Google repariert die Snapseed Camera: Warum Version 4.1.1.x den Foto-Workflow rettet

Spät kommt sie, aber sie kommt: Google spendiert der eigenwilligen Snapseed Camera unter Android mit der Version 4.1.1.x endlich Funktionen, ohne die eine ernstzunehmende Kamera-App heutzutage gar nicht erst starten dürfte. Wer bisher auf den schnellen Filter-Workflow der App gesetzt hat, lief regelmäßig in eine böse Falle – denn das unberührte Original war nach dem Auslösen unwiederbringlich weg.
Genau an diesem Punkt setzt der US-Konzern jetzt den Hebel an. Neben dem verzögerten Einzug von Location Metadata (Geotagging) liefert das Update eine echte Lebensversicherung für Smartphone-Fotografen nach: das redundante, zerstörungsfreie Speichern der Ausgangsaufnahme.
Das Ende der Filter-Falle: Zerstörungsfreie Workflows für unterwegs
Wer in früheren Versionen der Snapseed Camera einen der markanten Film-Styles oder Looks nutzte, speicherte ausschließlich das fertig entwickelte Bild ab. Wolltet ihr den Kontrast im Nachgang anpassen oder stellte sich der Vintage-Look auf dem PC-Monitor als Fehlgriff heraus, gab es kein Zurück mehr.
Mit dem neuen Schalter „Capture original for re-editing“ schließt Google diese Lücke. Die App legt ab sofort standardmäßig die unbefilterte Rohaufnahme parallel zum bearbeiteten Bild ab. Das erlaubt es euch, Schnappschüsse später mit der vollen Dynamik im Snapseed-Editor (der kürzlich erst erweiterten RAW-Support für DNG, CR3 oder NEF erhielt) komplett neu zu entwickeln.

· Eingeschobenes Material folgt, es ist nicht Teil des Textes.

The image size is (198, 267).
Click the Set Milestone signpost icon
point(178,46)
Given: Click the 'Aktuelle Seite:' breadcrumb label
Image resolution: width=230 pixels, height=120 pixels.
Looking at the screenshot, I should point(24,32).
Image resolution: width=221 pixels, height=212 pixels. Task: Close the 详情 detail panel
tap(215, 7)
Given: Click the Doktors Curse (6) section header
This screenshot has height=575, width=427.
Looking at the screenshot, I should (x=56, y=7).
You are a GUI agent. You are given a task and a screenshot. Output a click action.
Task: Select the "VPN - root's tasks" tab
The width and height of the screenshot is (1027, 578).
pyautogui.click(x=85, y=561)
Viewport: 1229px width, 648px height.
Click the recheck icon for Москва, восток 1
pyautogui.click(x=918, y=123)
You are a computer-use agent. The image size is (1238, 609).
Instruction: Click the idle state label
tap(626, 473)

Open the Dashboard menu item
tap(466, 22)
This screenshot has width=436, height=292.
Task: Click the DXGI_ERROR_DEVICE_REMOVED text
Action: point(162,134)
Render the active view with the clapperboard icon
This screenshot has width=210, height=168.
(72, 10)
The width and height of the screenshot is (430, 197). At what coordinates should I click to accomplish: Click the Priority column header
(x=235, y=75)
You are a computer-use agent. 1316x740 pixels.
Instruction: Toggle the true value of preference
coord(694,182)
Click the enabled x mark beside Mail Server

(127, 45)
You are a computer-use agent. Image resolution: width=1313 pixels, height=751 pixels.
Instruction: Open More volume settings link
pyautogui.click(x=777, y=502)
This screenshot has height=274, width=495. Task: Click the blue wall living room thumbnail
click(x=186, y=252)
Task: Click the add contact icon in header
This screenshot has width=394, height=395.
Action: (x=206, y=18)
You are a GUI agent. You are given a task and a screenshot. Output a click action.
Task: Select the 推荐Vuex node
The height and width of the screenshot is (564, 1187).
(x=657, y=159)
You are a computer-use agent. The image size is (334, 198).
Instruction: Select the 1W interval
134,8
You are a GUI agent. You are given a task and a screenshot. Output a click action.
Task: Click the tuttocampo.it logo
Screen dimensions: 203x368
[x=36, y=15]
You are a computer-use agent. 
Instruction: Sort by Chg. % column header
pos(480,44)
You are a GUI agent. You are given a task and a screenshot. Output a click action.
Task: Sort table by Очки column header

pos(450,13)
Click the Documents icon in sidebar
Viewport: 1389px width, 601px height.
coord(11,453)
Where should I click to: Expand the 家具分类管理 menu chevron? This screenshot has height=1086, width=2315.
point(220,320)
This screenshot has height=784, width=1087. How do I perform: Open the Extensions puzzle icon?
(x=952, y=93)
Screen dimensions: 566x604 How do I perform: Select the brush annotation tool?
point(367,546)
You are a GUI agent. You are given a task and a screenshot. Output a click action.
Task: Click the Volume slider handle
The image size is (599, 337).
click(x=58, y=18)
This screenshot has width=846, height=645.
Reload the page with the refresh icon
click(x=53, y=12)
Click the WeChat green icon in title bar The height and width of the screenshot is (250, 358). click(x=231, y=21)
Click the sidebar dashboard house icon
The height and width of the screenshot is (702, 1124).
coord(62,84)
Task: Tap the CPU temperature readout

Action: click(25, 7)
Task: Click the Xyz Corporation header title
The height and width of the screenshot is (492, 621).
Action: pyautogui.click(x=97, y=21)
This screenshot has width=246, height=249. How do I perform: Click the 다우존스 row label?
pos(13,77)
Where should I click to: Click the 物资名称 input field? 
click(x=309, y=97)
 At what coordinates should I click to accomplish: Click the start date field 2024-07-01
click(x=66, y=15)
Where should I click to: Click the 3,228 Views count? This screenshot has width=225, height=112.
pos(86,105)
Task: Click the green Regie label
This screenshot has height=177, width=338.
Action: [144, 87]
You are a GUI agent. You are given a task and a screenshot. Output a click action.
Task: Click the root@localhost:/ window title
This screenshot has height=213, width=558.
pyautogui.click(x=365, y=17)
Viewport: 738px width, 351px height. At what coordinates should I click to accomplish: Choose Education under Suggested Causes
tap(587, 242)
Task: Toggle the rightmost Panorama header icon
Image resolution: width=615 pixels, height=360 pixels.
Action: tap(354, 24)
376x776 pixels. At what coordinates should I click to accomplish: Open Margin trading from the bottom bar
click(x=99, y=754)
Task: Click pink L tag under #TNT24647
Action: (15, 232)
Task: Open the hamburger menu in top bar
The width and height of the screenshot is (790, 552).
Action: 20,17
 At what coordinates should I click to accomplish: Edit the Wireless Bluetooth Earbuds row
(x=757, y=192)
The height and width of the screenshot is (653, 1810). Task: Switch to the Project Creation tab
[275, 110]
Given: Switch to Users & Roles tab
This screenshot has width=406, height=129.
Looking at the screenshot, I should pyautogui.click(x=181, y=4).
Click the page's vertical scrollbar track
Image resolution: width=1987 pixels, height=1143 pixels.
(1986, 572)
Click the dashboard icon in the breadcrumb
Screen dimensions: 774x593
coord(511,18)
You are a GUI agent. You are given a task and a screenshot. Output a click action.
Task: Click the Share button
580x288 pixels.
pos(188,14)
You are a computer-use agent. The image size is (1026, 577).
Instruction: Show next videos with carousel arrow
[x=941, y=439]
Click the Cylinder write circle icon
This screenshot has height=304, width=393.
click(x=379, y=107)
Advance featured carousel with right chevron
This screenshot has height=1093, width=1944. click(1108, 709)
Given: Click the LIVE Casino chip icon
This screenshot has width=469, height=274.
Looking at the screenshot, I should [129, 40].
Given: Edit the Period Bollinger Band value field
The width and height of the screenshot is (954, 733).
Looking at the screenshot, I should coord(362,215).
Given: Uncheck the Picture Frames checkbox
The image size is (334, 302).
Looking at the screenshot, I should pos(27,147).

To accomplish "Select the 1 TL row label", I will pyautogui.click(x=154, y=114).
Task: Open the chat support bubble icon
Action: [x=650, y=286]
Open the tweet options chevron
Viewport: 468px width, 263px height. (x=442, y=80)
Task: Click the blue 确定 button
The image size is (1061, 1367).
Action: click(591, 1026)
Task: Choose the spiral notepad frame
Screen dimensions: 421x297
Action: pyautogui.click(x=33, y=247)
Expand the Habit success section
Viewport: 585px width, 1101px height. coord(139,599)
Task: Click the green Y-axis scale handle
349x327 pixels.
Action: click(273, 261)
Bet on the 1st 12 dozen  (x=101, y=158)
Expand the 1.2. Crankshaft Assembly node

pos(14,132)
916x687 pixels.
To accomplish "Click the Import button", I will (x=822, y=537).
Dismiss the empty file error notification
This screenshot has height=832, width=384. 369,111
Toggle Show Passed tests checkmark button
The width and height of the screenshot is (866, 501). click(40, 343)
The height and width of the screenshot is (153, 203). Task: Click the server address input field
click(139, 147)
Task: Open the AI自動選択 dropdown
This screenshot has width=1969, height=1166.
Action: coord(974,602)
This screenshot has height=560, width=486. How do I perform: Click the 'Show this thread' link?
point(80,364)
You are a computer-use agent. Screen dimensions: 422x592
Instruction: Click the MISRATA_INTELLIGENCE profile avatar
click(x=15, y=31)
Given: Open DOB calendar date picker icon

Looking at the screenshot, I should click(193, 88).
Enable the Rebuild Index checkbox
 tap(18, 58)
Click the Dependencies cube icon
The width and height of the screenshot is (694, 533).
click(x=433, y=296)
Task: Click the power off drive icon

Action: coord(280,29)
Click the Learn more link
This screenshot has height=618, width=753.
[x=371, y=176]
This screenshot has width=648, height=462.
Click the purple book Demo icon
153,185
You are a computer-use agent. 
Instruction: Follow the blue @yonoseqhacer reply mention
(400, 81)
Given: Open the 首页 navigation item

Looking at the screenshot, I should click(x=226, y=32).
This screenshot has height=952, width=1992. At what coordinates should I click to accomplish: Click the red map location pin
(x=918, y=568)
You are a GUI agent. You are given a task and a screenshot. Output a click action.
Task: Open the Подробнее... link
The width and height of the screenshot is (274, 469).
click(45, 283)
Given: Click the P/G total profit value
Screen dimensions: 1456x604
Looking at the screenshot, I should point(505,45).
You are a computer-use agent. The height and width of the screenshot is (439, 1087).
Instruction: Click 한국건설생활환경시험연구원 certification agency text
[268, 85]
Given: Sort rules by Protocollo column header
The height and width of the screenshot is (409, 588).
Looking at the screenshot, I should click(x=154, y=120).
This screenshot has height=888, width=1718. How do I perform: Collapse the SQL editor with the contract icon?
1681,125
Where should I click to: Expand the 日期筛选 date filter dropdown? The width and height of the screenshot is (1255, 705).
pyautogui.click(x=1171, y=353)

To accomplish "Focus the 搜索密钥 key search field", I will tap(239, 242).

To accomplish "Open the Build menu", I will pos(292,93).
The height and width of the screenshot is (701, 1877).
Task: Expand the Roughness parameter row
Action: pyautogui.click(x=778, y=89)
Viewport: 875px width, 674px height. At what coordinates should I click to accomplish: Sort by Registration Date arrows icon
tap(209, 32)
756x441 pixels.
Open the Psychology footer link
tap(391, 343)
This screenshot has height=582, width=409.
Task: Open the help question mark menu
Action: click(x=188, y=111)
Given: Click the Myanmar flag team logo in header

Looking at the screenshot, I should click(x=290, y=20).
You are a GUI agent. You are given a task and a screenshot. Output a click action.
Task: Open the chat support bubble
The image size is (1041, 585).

EXIF-Daten & Storage Access: Endlich volle System-Integration
Ebenfalls überfällig war die Integration von Standortdaten in den EXIF-Metadaten. Bei fast jeder nativen Kamera-App gehört Geotagging seit einem Jahrzehnt zum Standard – in der Snapseed Camera fehlte die Option schlichtweg. Nach dem Update lässt sich die Option „Location Metadata“ in den App-Einstellungen manuell zuschalten. Aus Datenschutzgründen bleibt sie initial deaktiviert und fordert beim ersten Aktivieren die entsprechende Android-Systemberechtigung an.
Hinter den Kulissen hat Google zudem am Dateimanagement geschraubt: Über den Android-eigenen System-Filepicker lässt sich nun exakt festlegen, in welchen Ordnern die Rohdateien und die gefilterten Meisterwerke landen sollen. Wer seine Medienbibliothek sauber trennt – etwa für den automatischen Cloud-Sync via Google Photos oder Nextcloud –, bekommt hier die volle Kontrolle zurück.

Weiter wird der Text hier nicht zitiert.